The coal industry in northeastern Pennsylvania is dormant today, but in the 1870s the area was bustling with the dangerous business of coal mining. It was a profitable business for the bosses and owners of the mines, for the workers, the job was deadly and poorly paid. The growth of unions was correlated with better conditions for workers, but the unions were actively combatted by the owners of the mines. 

In time, a secret society emerged in the Pennsylvania coal mines that resembled the secret agrarian societies in Ireland that protected tenant farmers from British landlords. In Pennsylvania they came to be known as the Molly Maguires.

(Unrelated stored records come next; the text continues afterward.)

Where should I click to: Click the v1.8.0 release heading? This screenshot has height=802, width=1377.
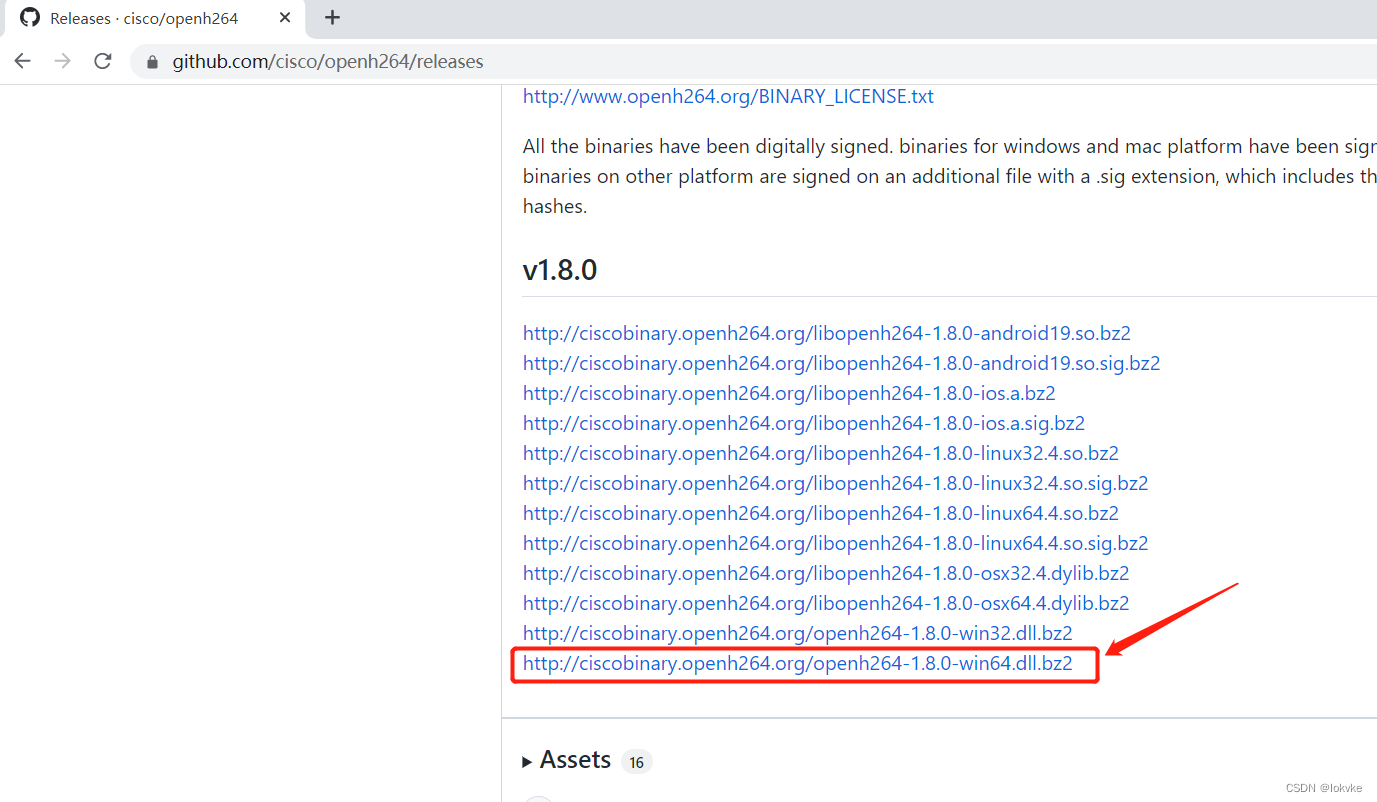(x=560, y=269)
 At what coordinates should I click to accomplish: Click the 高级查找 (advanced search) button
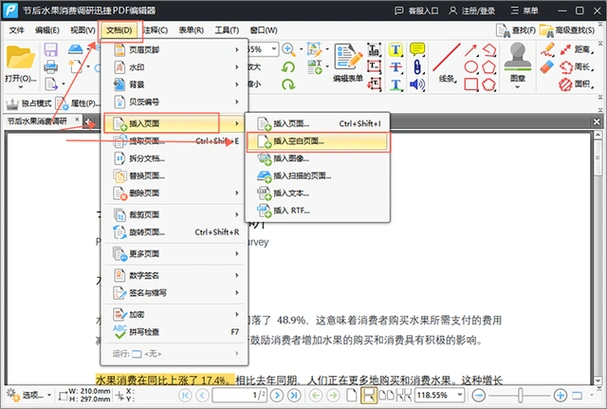coord(572,30)
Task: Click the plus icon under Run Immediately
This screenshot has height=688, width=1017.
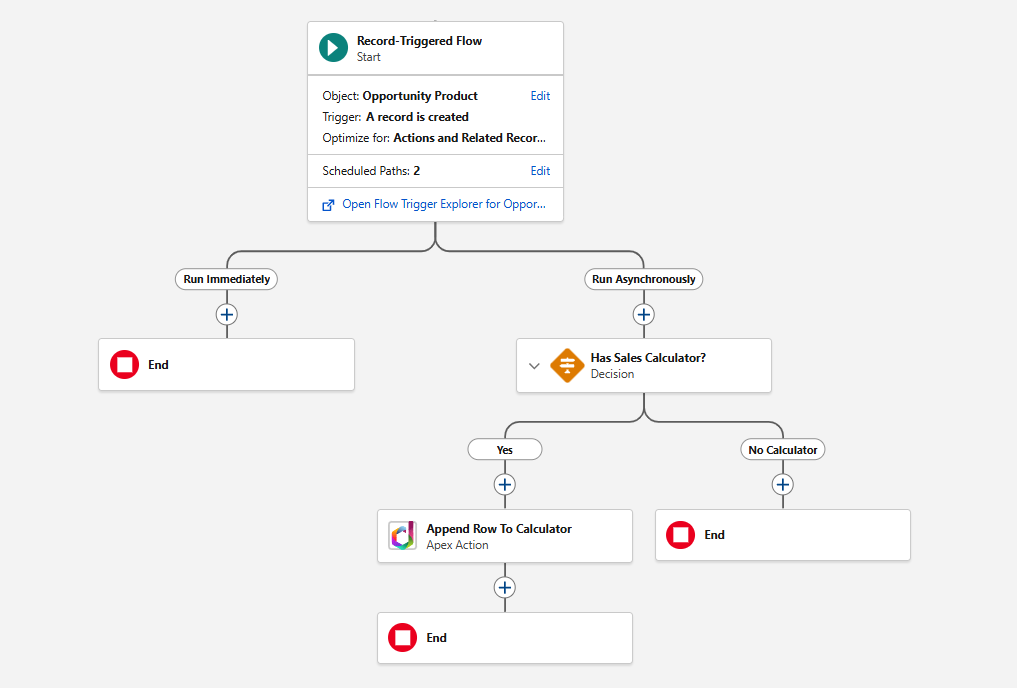Action: [226, 314]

The coal mines were often the only employment in certain areas, with whole families employed by the mine owners. This included the children of miners in these days before child labor laws. One of the common jobs of teenagers was as the driver of a mule. It was expected that, by this age, they should have several years of underground experience as door tenders. The drivers were assigned a specific animal and were responsible for its care and feeding. Drivers used no reins to control the mules, but rather stood on the front bumper of the lead coal car and employed a short braided whip nicknamed the “black snake.” Slowing down the car was the job of a second boy known as a spragger, or runner. Using thick, pointed sticks called sprags, he ran beside a coal car and with a quick thrust shoved the sprag into the spokes of the car’s wheel causing it to lock and drag. (Anthracite Heritage Museum) As one can imagine doing this job in the dark, injuries were common, and no financial protections existed for these young people who could potentially be permanently maimed.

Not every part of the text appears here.